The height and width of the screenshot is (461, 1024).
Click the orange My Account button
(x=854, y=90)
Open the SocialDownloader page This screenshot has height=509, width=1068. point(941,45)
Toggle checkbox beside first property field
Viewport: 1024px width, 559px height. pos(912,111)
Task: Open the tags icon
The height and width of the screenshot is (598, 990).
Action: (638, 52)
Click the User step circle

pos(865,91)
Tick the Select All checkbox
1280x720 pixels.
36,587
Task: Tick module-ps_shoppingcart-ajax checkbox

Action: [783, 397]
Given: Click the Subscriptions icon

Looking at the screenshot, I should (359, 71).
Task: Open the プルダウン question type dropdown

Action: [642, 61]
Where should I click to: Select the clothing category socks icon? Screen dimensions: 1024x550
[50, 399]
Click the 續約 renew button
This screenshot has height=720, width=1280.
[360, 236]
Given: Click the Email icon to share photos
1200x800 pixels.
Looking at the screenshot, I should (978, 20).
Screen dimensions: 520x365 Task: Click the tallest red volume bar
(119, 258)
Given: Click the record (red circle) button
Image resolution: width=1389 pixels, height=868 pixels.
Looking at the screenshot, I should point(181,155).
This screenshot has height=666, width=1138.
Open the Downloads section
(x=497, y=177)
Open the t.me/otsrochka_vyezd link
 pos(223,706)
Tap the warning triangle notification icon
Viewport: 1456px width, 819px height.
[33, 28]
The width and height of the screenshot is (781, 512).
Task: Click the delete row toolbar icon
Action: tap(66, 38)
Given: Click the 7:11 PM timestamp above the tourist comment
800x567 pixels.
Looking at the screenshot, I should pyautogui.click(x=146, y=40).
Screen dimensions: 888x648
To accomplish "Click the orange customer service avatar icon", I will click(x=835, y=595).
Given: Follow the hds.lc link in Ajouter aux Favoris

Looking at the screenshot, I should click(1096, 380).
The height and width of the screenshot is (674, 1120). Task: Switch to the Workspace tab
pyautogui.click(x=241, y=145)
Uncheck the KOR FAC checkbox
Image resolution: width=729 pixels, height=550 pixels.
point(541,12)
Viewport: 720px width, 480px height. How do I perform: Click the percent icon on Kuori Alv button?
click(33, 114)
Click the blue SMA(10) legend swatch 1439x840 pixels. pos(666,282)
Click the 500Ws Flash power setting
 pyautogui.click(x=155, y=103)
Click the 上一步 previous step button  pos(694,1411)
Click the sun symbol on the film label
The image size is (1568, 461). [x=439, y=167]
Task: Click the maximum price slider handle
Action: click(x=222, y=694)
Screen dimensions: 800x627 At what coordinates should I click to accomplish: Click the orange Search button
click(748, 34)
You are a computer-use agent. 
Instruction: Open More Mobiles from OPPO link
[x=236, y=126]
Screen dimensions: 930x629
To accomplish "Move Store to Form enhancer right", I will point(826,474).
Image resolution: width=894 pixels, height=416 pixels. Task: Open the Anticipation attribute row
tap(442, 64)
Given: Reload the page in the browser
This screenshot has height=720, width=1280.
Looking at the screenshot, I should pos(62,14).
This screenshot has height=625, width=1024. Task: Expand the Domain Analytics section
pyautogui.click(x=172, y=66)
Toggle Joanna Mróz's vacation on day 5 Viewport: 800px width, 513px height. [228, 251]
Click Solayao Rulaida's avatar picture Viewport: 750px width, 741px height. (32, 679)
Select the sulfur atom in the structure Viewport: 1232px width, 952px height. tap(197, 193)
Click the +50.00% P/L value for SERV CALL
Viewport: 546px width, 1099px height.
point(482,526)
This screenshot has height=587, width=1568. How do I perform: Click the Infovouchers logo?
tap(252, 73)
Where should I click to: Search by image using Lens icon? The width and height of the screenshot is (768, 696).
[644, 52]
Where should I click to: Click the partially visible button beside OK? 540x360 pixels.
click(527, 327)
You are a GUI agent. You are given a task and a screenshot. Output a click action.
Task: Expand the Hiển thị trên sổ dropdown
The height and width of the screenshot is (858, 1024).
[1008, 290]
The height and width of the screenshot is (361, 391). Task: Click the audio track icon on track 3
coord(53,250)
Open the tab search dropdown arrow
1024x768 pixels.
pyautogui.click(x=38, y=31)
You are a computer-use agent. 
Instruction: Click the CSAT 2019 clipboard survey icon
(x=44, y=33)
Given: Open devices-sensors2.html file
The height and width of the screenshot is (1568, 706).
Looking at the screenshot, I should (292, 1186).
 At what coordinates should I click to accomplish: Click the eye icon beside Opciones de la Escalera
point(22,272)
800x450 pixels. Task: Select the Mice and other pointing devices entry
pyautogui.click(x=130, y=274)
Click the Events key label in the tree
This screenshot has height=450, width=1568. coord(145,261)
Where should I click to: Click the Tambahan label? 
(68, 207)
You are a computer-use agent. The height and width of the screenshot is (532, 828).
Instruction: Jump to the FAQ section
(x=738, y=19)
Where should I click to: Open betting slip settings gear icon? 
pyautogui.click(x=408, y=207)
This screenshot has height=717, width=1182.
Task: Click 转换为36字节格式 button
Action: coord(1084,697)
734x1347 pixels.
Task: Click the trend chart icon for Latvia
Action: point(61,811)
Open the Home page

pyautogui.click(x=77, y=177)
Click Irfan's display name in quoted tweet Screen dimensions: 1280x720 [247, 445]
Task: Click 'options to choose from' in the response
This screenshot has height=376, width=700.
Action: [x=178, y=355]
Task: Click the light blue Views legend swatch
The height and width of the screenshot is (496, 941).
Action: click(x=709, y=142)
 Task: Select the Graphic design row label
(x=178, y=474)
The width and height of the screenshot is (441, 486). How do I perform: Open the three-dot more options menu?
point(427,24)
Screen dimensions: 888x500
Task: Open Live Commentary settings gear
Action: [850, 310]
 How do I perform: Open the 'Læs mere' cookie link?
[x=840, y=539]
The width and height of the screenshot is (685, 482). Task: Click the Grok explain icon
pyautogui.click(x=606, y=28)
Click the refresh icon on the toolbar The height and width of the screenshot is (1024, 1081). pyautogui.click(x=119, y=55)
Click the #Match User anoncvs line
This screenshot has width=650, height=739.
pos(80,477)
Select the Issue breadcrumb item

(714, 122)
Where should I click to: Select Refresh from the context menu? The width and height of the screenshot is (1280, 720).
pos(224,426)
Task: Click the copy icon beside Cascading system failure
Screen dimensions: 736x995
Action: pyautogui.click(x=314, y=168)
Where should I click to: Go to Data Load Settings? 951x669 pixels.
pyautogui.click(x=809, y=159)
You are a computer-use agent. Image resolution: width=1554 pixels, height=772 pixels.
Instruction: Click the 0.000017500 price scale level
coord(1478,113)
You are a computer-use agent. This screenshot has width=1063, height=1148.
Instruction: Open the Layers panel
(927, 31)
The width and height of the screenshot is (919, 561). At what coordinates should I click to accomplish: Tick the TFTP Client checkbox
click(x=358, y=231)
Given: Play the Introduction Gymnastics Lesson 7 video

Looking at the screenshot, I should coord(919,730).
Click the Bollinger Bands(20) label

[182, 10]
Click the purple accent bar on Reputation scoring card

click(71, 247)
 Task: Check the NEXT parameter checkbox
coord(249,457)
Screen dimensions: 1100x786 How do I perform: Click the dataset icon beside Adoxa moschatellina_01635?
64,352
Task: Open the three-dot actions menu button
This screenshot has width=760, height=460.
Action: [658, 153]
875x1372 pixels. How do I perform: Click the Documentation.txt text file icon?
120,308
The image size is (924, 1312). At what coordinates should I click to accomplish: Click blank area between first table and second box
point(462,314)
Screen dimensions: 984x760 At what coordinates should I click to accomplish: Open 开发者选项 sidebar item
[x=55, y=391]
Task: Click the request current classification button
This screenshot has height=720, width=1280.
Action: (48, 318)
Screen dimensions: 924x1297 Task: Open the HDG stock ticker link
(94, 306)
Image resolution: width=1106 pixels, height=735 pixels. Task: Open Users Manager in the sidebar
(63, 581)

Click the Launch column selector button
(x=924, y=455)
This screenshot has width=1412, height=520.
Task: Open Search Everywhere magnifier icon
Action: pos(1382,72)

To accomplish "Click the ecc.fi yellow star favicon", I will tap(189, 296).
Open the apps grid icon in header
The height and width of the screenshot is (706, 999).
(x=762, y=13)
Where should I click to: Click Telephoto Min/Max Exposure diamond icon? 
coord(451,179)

WHAT THE TASK REQUIRES: Where a line of the listing includes the word "swatch", it counts; say how many such lines there are and nothing more.

WRITTEN RESPONSE: 2